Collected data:
---+---
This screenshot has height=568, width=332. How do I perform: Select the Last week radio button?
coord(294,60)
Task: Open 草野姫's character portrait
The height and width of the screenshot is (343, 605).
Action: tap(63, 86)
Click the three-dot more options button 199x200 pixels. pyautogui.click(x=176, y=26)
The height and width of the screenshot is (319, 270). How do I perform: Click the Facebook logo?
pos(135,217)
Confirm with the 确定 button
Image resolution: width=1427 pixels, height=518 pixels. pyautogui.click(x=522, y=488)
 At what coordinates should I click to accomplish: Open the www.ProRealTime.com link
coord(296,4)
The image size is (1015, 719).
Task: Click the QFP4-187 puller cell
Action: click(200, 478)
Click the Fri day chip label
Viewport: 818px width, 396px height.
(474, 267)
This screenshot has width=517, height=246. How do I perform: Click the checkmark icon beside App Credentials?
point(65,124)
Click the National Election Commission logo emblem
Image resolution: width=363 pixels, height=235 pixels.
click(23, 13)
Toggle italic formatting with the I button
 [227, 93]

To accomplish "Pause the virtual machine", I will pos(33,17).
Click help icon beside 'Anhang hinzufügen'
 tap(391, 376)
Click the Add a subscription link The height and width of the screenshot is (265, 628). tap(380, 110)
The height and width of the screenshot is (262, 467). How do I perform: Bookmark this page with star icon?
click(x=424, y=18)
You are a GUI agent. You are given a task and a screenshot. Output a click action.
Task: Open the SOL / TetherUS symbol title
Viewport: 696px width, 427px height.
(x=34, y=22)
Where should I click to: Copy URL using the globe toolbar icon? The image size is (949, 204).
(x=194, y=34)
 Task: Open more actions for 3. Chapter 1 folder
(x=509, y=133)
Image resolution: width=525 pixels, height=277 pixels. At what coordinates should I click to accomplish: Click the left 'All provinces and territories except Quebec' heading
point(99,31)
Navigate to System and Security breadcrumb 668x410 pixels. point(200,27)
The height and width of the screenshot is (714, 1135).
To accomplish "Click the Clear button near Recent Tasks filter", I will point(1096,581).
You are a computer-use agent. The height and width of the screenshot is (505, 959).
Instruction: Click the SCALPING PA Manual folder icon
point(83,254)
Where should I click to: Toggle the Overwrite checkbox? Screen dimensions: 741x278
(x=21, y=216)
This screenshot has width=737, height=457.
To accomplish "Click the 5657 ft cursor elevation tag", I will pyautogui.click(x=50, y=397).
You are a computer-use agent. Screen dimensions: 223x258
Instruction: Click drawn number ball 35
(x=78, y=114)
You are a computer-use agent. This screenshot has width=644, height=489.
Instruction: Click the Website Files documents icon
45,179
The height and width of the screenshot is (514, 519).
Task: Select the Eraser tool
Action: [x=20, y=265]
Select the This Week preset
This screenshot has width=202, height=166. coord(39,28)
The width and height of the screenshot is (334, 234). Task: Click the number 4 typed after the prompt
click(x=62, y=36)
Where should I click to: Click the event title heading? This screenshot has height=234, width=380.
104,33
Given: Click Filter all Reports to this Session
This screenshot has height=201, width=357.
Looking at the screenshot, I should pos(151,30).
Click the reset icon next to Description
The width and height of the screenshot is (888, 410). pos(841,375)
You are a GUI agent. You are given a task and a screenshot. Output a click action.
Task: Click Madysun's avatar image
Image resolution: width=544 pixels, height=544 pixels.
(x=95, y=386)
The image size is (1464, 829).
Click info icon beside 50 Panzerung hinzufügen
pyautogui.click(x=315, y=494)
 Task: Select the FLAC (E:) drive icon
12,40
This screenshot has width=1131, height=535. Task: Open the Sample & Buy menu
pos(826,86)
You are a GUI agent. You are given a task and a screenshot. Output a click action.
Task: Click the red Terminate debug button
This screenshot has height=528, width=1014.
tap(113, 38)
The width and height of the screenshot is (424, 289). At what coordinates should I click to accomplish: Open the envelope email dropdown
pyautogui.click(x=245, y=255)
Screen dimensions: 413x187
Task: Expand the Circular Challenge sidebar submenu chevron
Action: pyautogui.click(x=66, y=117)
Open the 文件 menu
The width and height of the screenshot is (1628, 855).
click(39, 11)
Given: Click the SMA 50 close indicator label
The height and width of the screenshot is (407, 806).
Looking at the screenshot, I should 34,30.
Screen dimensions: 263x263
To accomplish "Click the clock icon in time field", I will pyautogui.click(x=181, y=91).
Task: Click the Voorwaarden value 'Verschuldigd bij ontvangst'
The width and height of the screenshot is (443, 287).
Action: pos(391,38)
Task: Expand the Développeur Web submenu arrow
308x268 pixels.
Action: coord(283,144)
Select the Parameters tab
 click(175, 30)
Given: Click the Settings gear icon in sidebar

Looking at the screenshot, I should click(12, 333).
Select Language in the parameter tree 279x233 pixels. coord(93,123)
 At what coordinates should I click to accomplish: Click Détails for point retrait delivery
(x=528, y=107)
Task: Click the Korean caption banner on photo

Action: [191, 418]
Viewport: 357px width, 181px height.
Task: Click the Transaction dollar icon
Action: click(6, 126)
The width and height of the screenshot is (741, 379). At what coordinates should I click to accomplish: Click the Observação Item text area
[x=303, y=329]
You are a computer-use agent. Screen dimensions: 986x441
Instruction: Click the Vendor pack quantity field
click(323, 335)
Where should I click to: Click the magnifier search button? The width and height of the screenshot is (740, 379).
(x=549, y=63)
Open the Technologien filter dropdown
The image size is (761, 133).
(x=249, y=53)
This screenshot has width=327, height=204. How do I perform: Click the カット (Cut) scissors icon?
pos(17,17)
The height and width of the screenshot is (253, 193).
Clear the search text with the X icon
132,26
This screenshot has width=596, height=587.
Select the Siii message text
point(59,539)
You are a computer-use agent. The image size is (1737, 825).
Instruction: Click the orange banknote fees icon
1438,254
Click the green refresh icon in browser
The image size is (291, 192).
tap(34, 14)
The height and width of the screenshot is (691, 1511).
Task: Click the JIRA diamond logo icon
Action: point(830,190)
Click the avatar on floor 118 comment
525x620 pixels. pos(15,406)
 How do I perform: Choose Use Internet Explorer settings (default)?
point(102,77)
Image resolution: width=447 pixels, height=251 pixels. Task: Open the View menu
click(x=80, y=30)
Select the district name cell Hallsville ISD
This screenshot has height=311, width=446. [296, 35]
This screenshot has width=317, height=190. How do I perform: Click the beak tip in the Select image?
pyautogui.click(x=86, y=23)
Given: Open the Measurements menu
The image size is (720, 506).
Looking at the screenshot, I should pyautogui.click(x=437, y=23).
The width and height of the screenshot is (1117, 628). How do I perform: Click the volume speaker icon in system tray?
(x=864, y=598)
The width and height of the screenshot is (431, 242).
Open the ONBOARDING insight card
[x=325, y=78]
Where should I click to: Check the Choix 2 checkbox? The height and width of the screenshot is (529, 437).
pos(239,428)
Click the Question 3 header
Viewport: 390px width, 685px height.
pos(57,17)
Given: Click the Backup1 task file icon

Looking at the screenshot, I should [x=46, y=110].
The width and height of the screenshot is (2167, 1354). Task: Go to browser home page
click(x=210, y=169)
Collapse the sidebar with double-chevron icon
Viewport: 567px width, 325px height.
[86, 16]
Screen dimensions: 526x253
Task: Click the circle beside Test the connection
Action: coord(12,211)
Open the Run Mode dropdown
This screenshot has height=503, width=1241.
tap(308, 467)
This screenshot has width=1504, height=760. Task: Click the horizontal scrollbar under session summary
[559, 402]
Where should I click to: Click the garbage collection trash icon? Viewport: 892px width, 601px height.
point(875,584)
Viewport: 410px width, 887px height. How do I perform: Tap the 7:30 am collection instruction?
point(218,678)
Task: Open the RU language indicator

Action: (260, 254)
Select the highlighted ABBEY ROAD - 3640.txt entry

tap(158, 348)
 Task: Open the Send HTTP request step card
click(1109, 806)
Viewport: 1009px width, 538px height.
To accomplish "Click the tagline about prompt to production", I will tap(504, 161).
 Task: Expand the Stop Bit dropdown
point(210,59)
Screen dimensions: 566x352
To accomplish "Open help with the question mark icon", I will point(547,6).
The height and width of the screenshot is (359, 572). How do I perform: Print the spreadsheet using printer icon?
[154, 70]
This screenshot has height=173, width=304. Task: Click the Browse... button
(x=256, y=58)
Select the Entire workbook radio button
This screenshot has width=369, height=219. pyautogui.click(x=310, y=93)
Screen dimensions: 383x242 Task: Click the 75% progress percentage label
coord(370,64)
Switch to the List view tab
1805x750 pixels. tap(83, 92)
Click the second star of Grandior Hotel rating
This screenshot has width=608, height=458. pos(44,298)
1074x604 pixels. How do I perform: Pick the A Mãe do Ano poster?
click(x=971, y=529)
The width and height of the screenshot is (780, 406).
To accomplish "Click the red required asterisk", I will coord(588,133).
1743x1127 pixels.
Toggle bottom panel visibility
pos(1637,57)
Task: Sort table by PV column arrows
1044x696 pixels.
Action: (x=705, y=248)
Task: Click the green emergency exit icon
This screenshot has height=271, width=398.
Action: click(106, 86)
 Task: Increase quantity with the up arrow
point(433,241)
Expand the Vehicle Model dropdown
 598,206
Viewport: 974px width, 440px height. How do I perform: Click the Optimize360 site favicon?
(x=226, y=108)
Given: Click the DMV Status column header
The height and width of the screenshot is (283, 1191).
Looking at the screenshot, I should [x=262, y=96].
---+---
Task prompt.
Which lines run from the one holding "The height and width of the screenshot is (359, 572)." through the one holding "Given: Click the DMV Status column header" in the records above? Repeat them exactly, both included, and nothing more.

Answer below.
The height and width of the screenshot is (359, 572). How do I perform: Print the spreadsheet using printer icon?
[154, 70]
This screenshot has height=173, width=304. Task: Click the Browse... button
(x=256, y=58)
Select the Entire workbook radio button
This screenshot has width=369, height=219. pyautogui.click(x=310, y=93)
Screen dimensions: 383x242 Task: Click the 75% progress percentage label
coord(370,64)
Switch to the List view tab
1805x750 pixels. tap(83, 92)
Click the second star of Grandior Hotel rating
This screenshot has width=608, height=458. pos(44,298)
1074x604 pixels. How do I perform: Pick the A Mãe do Ano poster?
click(x=971, y=529)
The width and height of the screenshot is (780, 406).
To accomplish "Click the red required asterisk", I will coord(588,133).
1743x1127 pixels.
Toggle bottom panel visibility
pos(1637,57)
Task: Sort table by PV column arrows
1044x696 pixels.
Action: (x=705, y=248)
Task: Click the green emergency exit icon
This screenshot has height=271, width=398.
Action: click(106, 86)
 Task: Increase quantity with the up arrow
point(433,241)
Expand the Vehicle Model dropdown
 598,206
Viewport: 974px width, 440px height. How do I perform: Click the Optimize360 site favicon?
(x=226, y=108)
Given: Click the DMV Status column header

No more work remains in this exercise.